/ 15 April 2015

Africa Travel Week focuses on sustainable tourism

Africa Travel Week has been taking place in Cape Town
Africa Travel Week has been taking place in Cape Town

The world of African tourism shifted temporarily to Cape Town’s International Convention Centre this week, with three major events putting a much-needed focus on the vital role tourism plays in the economies of South Africa and the continent.

The International Business Travel Market Africa, International Luxury Travel Market Africa and World Travel Market Africa were largely taking over the city until Friday.

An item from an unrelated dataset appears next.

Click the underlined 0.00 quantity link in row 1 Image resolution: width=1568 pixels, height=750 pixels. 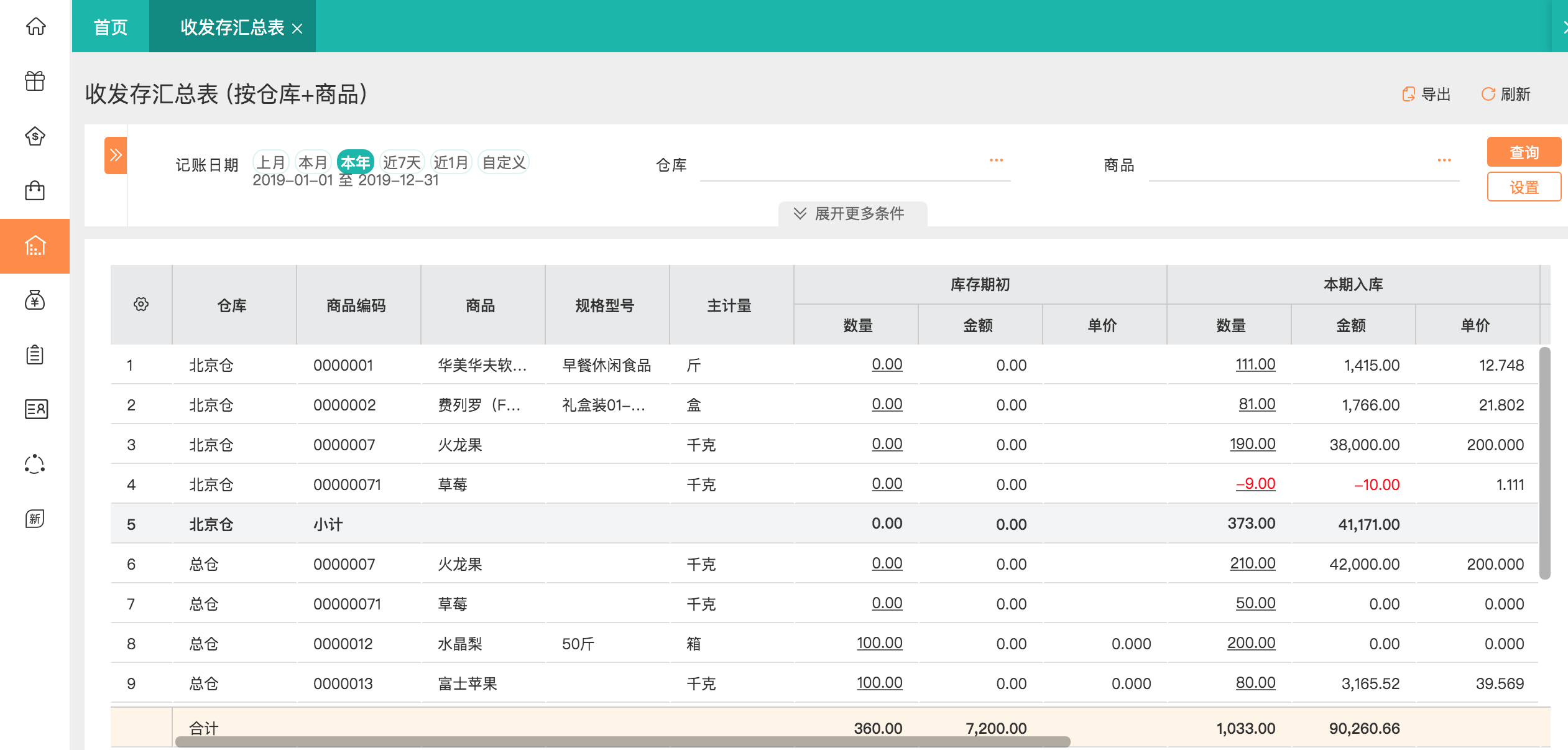(x=885, y=365)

The three expositions, known collectively as Africa Travel Week, attract exhibitors, tourism decision-makers, captains of the industry and media from around the continent for networking sessions, workshops, conferences and product launches. It provides a platform for tourism authorities, government departments and nongovernmental organisations to address the challenges and issues facing tourism in Africa.

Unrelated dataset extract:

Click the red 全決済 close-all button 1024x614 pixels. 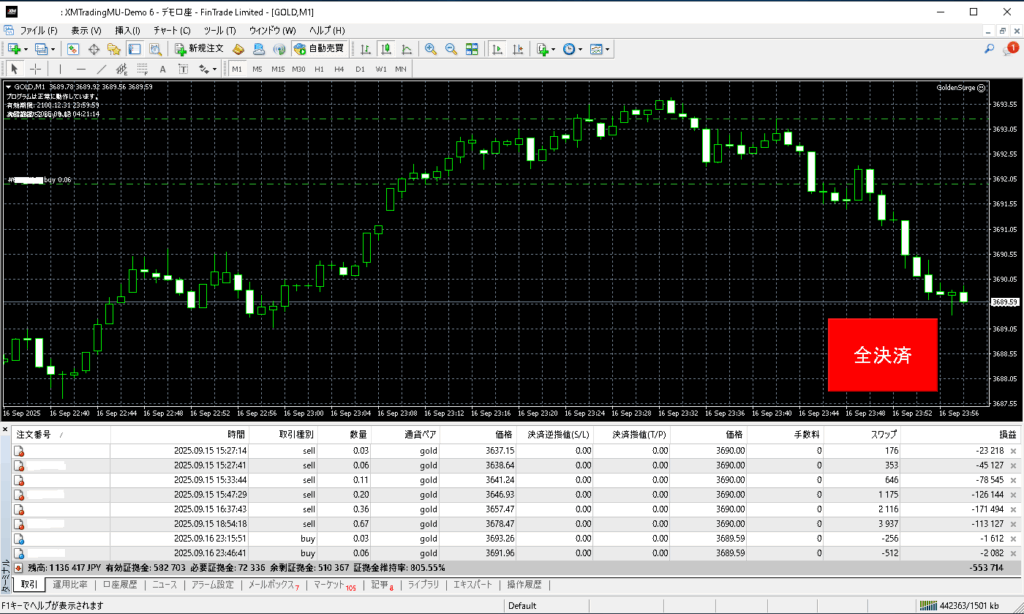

“This isn’t just a shop window,” said Carol Weaving, the managing director of Thebe Reed Exhibitions, one of Africa’s leading events companies, which with Reed Travel Exhibitions in the United Kingdom organises the event. “It’s an opportunity for everyone involved with tourism on the continent to meet and discuss the impact tourism is having on both local and national economies and how to improve this.”

A major economic driver
The Ebola crisis in West Africa has hit the African tourism industry particularly hard over the past year. A lack of understanding of Africa’s geography combined with sensationalist media coverage and misinformation saw tourist arrivals and revenue tumble in countries such as Zambia, Tanzania and Zimbabwe. The negative impact was also felt in South Africa.

Tourism contributes approximately 3% of South Africa’s gross domestic product each year, employing 4.4% of the overall labour force. The government has identified it as one of the major economic drivers, especially in cash-strapped rural areas. About nine million tourists visit the country each year and the government hopes to increase this number to 15-million by 2017 and tourism revenue to $41-billion by 2020.

The business tourism sector is one of the industry’s fastest growing, with meetings, incentives, conferences and events boosting the coffers of South Africa’s major conference hubs of Cape Town, Durban and Johannesburg.

International Business Travel Market Africa caters for more than 30 000 delegates, all of whom will be looking for ways to improve their businesses and continue the upward trends.

But, in spite of encouraging growth, the much-touted trickle-down effect of tourism is not being felt widely enough, and South Africa and other African countries need to make serious efforts to ensure that impoverished communities start benefiting from it in a measurable and sustainable manner.

With this in mind, the overarching theme at Africa Travel Week was responsible and sustainable tourism, which will empower and uplift people while helping to protect and conserve the often fragile environments on which so much of African tourism depends.

“Responsible, sustainable tourism is absolutely essential for the continued growth of the industry in Africa,” Weaving said. “As such, we have incorporated the 11th international conference on Responsible Tourism in Destinations into Africa Travel Week, and will see the first African Responsible Tourism Awards taking place at World Travel Market Africa on April 16.”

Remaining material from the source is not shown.